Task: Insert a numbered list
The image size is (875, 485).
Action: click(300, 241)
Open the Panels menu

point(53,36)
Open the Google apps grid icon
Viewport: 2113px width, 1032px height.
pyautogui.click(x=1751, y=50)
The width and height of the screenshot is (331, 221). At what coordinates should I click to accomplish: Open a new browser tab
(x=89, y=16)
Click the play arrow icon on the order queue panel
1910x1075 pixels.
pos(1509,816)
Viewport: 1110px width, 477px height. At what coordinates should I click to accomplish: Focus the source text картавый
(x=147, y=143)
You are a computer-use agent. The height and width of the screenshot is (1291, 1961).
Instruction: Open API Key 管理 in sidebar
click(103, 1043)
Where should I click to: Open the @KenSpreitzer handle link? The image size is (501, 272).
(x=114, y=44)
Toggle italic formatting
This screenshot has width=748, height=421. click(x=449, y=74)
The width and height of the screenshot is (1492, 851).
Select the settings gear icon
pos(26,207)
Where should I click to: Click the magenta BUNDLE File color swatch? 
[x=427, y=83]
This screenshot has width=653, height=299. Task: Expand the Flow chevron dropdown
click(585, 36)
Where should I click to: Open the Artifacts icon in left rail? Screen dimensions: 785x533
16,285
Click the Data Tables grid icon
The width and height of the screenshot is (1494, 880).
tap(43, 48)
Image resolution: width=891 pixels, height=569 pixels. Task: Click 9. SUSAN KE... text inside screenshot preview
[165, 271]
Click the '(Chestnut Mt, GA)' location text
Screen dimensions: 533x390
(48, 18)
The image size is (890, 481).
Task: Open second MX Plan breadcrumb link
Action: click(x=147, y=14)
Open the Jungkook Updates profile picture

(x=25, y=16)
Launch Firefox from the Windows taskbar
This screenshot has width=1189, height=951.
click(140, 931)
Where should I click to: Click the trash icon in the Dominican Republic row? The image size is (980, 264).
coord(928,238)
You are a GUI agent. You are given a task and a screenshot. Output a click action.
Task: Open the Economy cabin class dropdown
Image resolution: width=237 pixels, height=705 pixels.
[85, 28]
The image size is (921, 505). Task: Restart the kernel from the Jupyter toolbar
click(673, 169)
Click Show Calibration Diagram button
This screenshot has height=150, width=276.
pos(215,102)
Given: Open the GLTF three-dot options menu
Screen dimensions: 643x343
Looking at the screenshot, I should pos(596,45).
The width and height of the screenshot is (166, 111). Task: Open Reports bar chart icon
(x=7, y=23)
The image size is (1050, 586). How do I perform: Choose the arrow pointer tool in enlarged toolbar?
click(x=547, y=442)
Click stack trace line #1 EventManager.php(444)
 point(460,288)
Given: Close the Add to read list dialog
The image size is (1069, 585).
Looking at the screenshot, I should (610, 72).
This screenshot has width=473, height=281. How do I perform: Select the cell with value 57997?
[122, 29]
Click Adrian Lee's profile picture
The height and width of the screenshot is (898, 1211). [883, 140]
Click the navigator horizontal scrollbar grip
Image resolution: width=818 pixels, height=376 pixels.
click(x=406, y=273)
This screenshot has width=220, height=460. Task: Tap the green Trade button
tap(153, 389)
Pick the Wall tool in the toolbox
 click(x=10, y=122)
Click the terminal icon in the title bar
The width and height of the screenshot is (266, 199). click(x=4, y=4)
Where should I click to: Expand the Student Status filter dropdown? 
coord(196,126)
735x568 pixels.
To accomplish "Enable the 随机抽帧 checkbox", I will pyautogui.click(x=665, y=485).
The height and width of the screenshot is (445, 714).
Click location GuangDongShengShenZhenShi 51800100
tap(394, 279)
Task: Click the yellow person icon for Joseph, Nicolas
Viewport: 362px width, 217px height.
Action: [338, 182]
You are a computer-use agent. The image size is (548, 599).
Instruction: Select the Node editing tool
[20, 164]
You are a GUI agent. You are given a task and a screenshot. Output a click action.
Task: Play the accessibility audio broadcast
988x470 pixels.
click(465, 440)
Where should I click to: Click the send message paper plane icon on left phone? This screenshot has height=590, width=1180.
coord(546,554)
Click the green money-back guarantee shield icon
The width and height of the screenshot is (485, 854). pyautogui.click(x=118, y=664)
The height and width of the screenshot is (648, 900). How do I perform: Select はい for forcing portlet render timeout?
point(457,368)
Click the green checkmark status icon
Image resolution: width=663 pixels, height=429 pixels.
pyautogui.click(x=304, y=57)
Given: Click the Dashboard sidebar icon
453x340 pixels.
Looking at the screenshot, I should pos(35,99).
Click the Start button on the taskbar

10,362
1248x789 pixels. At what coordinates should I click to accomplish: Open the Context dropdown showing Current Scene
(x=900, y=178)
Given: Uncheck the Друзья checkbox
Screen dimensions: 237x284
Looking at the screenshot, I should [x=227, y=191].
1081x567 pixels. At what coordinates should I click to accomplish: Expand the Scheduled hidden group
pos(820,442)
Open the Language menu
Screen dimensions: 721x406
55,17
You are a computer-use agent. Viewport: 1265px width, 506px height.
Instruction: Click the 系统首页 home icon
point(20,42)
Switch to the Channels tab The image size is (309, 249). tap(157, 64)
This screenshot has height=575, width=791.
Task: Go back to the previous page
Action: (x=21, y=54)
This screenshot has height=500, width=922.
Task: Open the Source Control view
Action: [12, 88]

□ □ □ □ □ □ □

* [What to produce]: Duplicate the records above line for line, without any change.

* [Written solution]:
Task: Insert a numbered list
The image size is (875, 485).
Action: click(300, 241)
Open the Panels menu

point(53,36)
Open the Google apps grid icon
Viewport: 2113px width, 1032px height.
pyautogui.click(x=1751, y=50)
The width and height of the screenshot is (331, 221). At what coordinates should I click to accomplish: Open a new browser tab
(x=89, y=16)
Click the play arrow icon on the order queue panel
1910x1075 pixels.
pos(1509,816)
Viewport: 1110px width, 477px height. At what coordinates should I click to accomplish: Focus the source text картавый
(x=147, y=143)
You are a computer-use agent. The height and width of the screenshot is (1291, 1961).
Instruction: Open API Key 管理 in sidebar
click(103, 1043)
Where should I click to: Open the @KenSpreitzer handle link? The image size is (501, 272).
(x=114, y=44)
Toggle italic formatting
This screenshot has width=748, height=421. click(x=449, y=74)
The width and height of the screenshot is (1492, 851).
Select the settings gear icon
pos(26,207)
Where should I click to: Click the magenta BUNDLE File color swatch? 
[x=427, y=83]
This screenshot has width=653, height=299. Task: Expand the Flow chevron dropdown
click(585, 36)
Where should I click to: Open the Artifacts icon in left rail? Screen dimensions: 785x533
16,285
Click the Data Tables grid icon
The width and height of the screenshot is (1494, 880).
tap(43, 48)
Image resolution: width=891 pixels, height=569 pixels. Task: Click 9. SUSAN KE... text inside screenshot preview
[165, 271]
Click the '(Chestnut Mt, GA)' location text
Screen dimensions: 533x390
(48, 18)
The image size is (890, 481).
Task: Open second MX Plan breadcrumb link
Action: click(x=147, y=14)
Open the Jungkook Updates profile picture

(x=25, y=16)
Launch Firefox from the Windows taskbar
This screenshot has width=1189, height=951.
click(140, 931)
Where should I click to: Click the trash icon in the Dominican Republic row? The image size is (980, 264).
coord(928,238)
You are a GUI agent. You are given a task and a screenshot. Output a click action.
Task: Open the Economy cabin class dropdown
Image resolution: width=237 pixels, height=705 pixels.
[85, 28]
The image size is (921, 505). Task: Restart the kernel from the Jupyter toolbar
click(673, 169)
Click Show Calibration Diagram button
This screenshot has height=150, width=276.
pos(215,102)
Given: Open the GLTF three-dot options menu
Screen dimensions: 643x343
Looking at the screenshot, I should pos(596,45).
The width and height of the screenshot is (166, 111). Task: Open Reports bar chart icon
(x=7, y=23)
The image size is (1050, 586). How do I perform: Choose the arrow pointer tool in enlarged toolbar?
click(x=547, y=442)
Click stack trace line #1 EventManager.php(444)
 point(460,288)
Given: Close the Add to read list dialog
The image size is (1069, 585).
Looking at the screenshot, I should (610, 72).
This screenshot has width=473, height=281. How do I perform: Select the cell with value 57997?
[122, 29]
Click Adrian Lee's profile picture
The height and width of the screenshot is (898, 1211). [883, 140]
Click the navigator horizontal scrollbar grip
Image resolution: width=818 pixels, height=376 pixels.
click(x=406, y=273)
This screenshot has width=220, height=460. Task: Tap the green Trade button
tap(153, 389)
Pick the Wall tool in the toolbox
 click(x=10, y=122)
Click the terminal icon in the title bar
The width and height of the screenshot is (266, 199). click(x=4, y=4)
Where should I click to: Expand the Student Status filter dropdown? 
coord(196,126)
735x568 pixels.
To accomplish "Enable the 随机抽帧 checkbox", I will pyautogui.click(x=665, y=485).
The height and width of the screenshot is (445, 714).
Click location GuangDongShengShenZhenShi 51800100
tap(394, 279)
Task: Click the yellow person icon for Joseph, Nicolas
Viewport: 362px width, 217px height.
Action: [338, 182]
You are a computer-use agent. The image size is (548, 599).
Instruction: Select the Node editing tool
[20, 164]
You are a GUI agent. You are given a task and a screenshot. Output a click action.
Task: Play the accessibility audio broadcast
988x470 pixels.
click(465, 440)
Where should I click to: Click the send message paper plane icon on left phone? This screenshot has height=590, width=1180.
coord(546,554)
Click the green money-back guarantee shield icon
The width and height of the screenshot is (485, 854). pyautogui.click(x=118, y=664)
The height and width of the screenshot is (648, 900). How do I perform: Select はい for forcing portlet render timeout?
point(457,368)
Click the green checkmark status icon
Image resolution: width=663 pixels, height=429 pixels.
pyautogui.click(x=304, y=57)
Given: Click the Dashboard sidebar icon
453x340 pixels.
Looking at the screenshot, I should pos(35,99).
Click the Start button on the taskbar

10,362
1248x789 pixels. At what coordinates should I click to accomplish: Open the Context dropdown showing Current Scene
(x=900, y=178)
Given: Uncheck the Друзья checkbox
Screen dimensions: 237x284
Looking at the screenshot, I should [x=227, y=191].
1081x567 pixels. At what coordinates should I click to accomplish: Expand the Scheduled hidden group
pos(820,442)
Open the Language menu
Screen dimensions: 721x406
55,17
You are a computer-use agent. Viewport: 1265px width, 506px height.
Instruction: Click the 系统首页 home icon
point(20,42)
Switch to the Channels tab The image size is (309, 249). tap(157, 64)
This screenshot has height=575, width=791.
Task: Go back to the previous page
Action: (x=21, y=54)
This screenshot has height=500, width=922.
Task: Open the Source Control view
Action: [12, 88]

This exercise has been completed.